#### Exercise inputs ####
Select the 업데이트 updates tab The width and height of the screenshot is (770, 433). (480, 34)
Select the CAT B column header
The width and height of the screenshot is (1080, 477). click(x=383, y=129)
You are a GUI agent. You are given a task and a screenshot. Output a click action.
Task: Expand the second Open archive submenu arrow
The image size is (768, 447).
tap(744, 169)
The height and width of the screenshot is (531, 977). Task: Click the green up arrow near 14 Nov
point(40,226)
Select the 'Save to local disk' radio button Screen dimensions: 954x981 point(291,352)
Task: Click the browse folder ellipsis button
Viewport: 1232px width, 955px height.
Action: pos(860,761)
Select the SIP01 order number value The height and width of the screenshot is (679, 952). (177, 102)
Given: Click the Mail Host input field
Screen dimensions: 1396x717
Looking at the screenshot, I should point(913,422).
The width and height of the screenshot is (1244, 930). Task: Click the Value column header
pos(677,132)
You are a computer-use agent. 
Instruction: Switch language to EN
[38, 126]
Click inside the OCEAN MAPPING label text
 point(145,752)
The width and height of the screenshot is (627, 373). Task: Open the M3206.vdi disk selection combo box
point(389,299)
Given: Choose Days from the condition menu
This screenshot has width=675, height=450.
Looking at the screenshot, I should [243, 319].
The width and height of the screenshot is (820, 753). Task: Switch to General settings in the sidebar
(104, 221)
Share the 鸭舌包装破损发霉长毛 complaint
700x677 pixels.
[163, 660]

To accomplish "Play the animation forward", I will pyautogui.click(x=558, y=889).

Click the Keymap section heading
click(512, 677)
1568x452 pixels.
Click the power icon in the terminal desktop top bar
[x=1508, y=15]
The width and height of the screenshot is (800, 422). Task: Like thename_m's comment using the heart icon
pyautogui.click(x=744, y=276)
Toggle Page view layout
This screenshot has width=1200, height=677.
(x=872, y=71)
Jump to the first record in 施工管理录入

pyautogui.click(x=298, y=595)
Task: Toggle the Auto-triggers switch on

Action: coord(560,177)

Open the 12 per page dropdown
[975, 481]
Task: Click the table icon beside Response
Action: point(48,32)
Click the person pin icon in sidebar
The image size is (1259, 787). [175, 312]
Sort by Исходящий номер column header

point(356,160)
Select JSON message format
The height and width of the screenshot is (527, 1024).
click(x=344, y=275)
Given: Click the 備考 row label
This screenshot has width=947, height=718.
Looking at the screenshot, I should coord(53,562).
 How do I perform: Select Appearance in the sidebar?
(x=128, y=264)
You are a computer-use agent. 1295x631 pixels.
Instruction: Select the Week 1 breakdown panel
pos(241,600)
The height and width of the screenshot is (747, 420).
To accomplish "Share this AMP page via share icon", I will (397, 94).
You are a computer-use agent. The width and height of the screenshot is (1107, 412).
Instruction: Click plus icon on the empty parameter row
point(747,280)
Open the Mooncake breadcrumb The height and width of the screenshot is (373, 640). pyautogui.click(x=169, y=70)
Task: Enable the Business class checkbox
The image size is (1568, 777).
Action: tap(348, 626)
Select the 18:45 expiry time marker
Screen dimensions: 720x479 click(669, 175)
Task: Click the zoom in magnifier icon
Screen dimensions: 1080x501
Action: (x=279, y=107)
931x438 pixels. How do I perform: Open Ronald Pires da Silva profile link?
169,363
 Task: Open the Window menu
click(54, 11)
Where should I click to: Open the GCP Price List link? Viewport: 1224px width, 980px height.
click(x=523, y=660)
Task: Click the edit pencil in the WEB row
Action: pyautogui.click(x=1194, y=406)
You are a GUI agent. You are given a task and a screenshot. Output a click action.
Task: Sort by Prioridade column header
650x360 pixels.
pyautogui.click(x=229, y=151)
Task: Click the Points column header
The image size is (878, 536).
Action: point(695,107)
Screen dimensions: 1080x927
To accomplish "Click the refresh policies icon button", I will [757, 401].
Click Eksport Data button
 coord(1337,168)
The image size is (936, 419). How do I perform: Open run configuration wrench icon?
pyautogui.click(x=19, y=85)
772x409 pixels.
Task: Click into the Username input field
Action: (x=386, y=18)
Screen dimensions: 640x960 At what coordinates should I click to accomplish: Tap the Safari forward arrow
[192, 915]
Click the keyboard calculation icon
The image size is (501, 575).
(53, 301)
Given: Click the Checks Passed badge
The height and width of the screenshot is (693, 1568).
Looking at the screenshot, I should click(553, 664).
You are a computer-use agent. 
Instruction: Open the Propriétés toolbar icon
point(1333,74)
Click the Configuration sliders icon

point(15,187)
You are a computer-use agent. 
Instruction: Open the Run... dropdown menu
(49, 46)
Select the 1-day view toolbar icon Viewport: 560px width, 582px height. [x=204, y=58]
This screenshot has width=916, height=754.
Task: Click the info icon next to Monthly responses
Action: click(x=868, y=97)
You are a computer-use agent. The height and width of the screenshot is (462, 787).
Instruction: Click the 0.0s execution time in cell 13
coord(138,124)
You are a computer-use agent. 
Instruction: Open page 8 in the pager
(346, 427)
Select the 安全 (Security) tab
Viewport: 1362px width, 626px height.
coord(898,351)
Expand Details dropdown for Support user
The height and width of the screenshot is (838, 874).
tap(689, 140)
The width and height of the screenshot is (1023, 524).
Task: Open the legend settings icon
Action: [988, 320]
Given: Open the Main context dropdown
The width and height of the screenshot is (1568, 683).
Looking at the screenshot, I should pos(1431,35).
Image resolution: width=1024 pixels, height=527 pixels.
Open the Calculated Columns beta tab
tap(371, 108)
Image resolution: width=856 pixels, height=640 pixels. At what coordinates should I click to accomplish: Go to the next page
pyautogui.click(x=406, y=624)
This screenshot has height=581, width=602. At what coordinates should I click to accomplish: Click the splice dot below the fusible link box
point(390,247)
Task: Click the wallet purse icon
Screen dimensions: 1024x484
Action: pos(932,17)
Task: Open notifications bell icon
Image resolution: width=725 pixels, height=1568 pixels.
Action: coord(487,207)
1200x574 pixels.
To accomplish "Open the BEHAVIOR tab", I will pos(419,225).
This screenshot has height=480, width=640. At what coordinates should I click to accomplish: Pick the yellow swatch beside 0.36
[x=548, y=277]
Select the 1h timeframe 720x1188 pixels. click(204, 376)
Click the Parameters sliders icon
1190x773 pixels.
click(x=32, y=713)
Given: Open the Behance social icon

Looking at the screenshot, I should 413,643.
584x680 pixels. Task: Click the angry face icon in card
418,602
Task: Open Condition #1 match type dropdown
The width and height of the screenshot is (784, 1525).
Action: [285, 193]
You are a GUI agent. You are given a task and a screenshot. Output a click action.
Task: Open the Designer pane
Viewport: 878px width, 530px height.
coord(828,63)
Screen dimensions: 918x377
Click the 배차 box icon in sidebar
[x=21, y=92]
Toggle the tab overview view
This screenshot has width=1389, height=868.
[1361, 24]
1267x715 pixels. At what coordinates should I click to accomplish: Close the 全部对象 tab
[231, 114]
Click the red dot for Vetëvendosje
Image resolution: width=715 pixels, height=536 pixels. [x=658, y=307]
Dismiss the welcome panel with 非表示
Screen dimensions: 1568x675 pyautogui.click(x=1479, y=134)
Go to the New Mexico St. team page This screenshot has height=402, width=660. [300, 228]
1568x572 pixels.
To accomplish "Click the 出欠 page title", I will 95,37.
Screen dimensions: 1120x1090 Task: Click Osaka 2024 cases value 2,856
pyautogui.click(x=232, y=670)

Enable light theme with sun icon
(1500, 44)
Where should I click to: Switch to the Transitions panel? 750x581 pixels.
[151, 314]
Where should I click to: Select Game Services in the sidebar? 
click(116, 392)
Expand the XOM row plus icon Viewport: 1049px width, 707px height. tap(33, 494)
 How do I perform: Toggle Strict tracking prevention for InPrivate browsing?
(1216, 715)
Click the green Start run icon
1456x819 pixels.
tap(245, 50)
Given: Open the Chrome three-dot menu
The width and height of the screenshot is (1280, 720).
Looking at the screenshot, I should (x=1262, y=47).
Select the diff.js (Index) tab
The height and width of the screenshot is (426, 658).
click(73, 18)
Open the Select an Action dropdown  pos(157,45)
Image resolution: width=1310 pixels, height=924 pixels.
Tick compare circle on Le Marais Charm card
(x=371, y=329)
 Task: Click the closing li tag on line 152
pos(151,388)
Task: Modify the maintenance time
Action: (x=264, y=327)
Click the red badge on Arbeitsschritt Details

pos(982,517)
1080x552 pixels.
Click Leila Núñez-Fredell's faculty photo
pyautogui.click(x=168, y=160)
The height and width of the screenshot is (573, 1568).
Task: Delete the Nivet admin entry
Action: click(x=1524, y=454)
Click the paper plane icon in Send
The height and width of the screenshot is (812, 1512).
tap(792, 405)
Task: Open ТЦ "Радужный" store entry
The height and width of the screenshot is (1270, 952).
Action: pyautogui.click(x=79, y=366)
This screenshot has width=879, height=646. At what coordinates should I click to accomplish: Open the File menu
####
Short exercise: Which lines of the listing above contain the string "coordinates"? Copy each of them.

Exercise output:
Screen dimensions: 640x960 At what coordinates should I click to accomplish: Tap the Safari forward arrow
Image resolution: width=856 pixels, height=640 pixels. At what coordinates should I click to accomplish: Go to the next page
This screenshot has height=581, width=602. At what coordinates should I click to accomplish: Click the splice dot below the fusible link box
This screenshot has height=480, width=640. At what coordinates should I click to accomplish: Pick the yellow swatch beside 0.36
1267x715 pixels. At what coordinates should I click to accomplish: Close the 全部对象 tab
This screenshot has width=879, height=646. At what coordinates should I click to accomplish: Open the File menu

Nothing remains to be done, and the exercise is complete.